Grace closed the bag. 'It's too deep already. We might get through the first few miles but never all the way to the highway. I'd rather be stuck here than in a car.' She turned around with the bag in her left hand. Logan knew she was keeping her right one free on purpose.

Logan did not try follow her. He wasn't sure if he was invited to do so. Grace turned around and looked at him. 'Didn't you have something to talk about? You said you went to see me at the cottage.'

'No. I just –.' Logan looked back towards the main gate and the cars. She was right. There was no way he was getting away from here tonight. He turned his attention back at her. 'I just wanted to see how you're doing. If everythin' is alright – with you,' he confessed.

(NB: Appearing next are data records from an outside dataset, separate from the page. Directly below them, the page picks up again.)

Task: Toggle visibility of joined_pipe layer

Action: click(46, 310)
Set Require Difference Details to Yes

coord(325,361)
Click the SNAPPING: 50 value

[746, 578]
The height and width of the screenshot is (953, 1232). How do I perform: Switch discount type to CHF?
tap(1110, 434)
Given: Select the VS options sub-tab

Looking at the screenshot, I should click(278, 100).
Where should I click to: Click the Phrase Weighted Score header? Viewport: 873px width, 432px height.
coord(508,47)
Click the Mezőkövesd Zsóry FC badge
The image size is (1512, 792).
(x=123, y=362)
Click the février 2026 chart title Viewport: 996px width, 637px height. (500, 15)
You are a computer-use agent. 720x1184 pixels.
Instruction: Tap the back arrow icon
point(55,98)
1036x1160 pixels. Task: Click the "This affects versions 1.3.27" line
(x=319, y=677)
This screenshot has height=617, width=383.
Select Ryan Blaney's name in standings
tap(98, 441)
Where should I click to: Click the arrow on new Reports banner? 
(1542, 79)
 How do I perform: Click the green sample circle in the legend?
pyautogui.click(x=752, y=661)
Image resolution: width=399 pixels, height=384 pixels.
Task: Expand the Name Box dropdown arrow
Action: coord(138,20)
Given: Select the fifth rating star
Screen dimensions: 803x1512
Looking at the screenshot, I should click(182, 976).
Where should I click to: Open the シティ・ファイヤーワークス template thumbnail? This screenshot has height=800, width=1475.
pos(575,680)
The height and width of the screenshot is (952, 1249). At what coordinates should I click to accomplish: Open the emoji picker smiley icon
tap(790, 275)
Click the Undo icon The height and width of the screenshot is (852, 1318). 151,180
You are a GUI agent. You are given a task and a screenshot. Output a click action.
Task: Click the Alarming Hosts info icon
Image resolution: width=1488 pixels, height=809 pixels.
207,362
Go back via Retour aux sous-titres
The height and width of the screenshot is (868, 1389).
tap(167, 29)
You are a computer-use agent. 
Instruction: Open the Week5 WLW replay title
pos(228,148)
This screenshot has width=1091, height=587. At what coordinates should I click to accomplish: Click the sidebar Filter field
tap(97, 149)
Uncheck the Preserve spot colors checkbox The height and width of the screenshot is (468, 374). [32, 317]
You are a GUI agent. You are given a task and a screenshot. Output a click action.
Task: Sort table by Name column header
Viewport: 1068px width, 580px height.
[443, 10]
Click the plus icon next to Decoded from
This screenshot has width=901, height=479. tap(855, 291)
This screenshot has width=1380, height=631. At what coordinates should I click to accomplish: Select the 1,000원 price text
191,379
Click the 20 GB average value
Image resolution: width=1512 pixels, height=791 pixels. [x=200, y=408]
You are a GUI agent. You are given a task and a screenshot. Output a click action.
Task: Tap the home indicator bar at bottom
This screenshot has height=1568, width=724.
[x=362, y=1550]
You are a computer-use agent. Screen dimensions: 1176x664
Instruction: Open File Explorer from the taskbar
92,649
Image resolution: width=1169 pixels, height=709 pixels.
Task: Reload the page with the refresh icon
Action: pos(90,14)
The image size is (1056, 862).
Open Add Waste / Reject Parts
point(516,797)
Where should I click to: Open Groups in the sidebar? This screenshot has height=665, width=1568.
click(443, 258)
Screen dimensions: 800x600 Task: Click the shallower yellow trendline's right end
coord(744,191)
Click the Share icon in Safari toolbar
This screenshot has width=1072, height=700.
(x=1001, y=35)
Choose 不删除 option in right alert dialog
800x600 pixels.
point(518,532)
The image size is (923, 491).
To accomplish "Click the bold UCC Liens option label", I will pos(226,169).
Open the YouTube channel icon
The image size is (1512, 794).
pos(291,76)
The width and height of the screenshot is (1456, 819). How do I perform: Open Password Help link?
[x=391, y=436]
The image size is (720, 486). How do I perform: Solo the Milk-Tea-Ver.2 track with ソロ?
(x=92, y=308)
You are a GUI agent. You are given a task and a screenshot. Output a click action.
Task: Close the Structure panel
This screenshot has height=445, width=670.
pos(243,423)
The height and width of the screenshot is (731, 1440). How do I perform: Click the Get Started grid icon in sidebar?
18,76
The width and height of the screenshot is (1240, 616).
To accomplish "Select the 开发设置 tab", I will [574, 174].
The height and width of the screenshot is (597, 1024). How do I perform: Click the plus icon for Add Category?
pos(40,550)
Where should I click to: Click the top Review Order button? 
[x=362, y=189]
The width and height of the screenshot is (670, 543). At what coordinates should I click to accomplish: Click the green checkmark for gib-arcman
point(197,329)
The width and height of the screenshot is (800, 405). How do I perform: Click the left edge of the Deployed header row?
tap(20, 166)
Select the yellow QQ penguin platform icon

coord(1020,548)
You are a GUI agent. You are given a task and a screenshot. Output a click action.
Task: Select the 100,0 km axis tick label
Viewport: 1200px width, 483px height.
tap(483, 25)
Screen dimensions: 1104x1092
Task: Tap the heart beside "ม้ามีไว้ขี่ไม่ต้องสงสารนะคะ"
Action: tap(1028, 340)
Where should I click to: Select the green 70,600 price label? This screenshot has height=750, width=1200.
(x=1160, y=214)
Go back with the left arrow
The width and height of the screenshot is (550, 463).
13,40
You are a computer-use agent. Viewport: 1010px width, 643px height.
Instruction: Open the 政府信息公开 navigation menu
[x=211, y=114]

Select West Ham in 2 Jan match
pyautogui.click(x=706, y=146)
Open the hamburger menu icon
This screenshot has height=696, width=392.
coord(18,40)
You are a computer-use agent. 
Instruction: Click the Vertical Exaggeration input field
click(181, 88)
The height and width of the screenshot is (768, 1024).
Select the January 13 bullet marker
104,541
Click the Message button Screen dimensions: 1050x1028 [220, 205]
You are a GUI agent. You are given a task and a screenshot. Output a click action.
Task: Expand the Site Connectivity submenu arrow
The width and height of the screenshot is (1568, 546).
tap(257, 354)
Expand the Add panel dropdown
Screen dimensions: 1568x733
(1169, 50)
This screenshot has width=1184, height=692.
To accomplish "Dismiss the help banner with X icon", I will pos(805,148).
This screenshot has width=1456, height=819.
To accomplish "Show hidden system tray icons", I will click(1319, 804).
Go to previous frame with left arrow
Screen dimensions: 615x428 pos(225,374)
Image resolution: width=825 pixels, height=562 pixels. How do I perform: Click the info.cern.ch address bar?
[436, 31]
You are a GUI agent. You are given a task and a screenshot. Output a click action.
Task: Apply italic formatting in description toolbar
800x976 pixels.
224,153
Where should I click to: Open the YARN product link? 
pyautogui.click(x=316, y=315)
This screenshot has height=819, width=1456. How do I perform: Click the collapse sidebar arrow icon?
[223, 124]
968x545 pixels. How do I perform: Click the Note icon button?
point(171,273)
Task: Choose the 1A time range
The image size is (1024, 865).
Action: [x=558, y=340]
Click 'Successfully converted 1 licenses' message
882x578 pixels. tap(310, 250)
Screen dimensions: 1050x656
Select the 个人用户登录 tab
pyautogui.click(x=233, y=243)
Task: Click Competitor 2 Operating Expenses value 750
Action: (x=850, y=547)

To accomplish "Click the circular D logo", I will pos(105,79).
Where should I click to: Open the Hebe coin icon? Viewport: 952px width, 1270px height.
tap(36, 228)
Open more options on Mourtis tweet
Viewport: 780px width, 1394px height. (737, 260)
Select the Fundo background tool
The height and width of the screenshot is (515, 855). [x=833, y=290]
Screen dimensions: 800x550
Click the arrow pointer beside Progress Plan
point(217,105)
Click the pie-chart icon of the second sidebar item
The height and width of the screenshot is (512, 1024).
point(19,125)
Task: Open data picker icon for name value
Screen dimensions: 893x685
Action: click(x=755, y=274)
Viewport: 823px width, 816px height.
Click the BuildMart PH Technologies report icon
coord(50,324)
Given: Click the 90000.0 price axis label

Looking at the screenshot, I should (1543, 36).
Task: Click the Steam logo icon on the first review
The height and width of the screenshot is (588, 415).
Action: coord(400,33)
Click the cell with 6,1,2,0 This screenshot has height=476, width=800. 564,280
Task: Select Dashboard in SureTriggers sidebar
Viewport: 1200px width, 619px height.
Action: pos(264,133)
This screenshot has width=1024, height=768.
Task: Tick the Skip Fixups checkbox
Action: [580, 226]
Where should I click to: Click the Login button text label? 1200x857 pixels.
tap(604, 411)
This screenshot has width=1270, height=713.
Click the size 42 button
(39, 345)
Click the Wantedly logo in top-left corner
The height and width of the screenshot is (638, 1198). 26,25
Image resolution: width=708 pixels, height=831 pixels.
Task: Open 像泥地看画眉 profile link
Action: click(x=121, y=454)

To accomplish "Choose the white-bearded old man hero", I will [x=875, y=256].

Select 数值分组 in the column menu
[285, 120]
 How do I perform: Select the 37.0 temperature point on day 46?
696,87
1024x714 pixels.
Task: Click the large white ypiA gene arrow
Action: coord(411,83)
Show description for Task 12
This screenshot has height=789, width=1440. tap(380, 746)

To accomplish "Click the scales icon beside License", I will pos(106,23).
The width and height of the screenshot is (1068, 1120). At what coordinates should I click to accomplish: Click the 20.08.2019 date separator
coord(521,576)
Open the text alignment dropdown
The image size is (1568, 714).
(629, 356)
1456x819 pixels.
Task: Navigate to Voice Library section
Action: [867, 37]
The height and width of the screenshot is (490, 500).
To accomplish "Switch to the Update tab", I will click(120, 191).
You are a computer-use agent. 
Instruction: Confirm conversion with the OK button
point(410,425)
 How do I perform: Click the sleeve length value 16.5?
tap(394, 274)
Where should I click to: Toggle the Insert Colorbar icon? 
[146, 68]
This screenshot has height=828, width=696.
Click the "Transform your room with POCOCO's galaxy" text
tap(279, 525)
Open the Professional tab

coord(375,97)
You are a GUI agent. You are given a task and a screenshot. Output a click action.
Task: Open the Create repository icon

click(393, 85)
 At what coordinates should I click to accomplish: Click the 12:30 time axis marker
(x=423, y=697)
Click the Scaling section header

Grace smiled. 'Come on. I have something cooking. I'm sure there's enough for both of us.' She began walking along the already partly covered tracks. 'I found a decent old room to hole in for the night. It'll keep the wind and snow out for the night. We'll think what to do in the morning.'

Logan watched her walk ahead. Where had the wolf gone? There was no sight of it anywhere as far as he could tell. Had it really been guiding him to her? It was snowing heavily and Logan realised the falling snow would soon hid her from him and he started wading after her through the snow. The snow reached well over his knees now and his weight meant he sunk deeper into it than her. _I seriously need to get me a pair of snowshoes,_ he reproached himself, _I'm too heavy for this shit._

* * *

'Can I ask you something?' Logan said after they had finished the meal and there was hot coffee in his mug.

'Sure, ask away.' She had tea in hers, as always, dark and with a scent resembling sweetgrass. Logan thought he might ask if he could have a taste of it.

Logan added two logs to the fire. 'Back at the cabin when you had found me, how come you took me home?' He realised that made it sound like she had brought home a wounded fox. 'I mean you offered to kill me, then healed the wound, fed me, let me sleep in your bed and all that shit even after I had made sure I would – you know.'

She smiled at the fire. 'That must have been strange, I know.' She lifted her head and looked right at him across the flames. There was a strange look in her eyes, a warmth of remembrance that he thought was uncalled for. 'I recognised you the moment I saw you lying where I found you.' She realised how she had put it and she took a nervous gulp from her mug to hide it. 'I knew you had Soldier blood in you right away. It's pretty obvious because of your built, you know.'

'Yeah, I've noticed.' He let her have a moment of silence. He didn't want to push her. He reached for the enamel pot next to the fire and refilled his cup. He offered to pour more tea for her too. She held out her mug and smiled in return.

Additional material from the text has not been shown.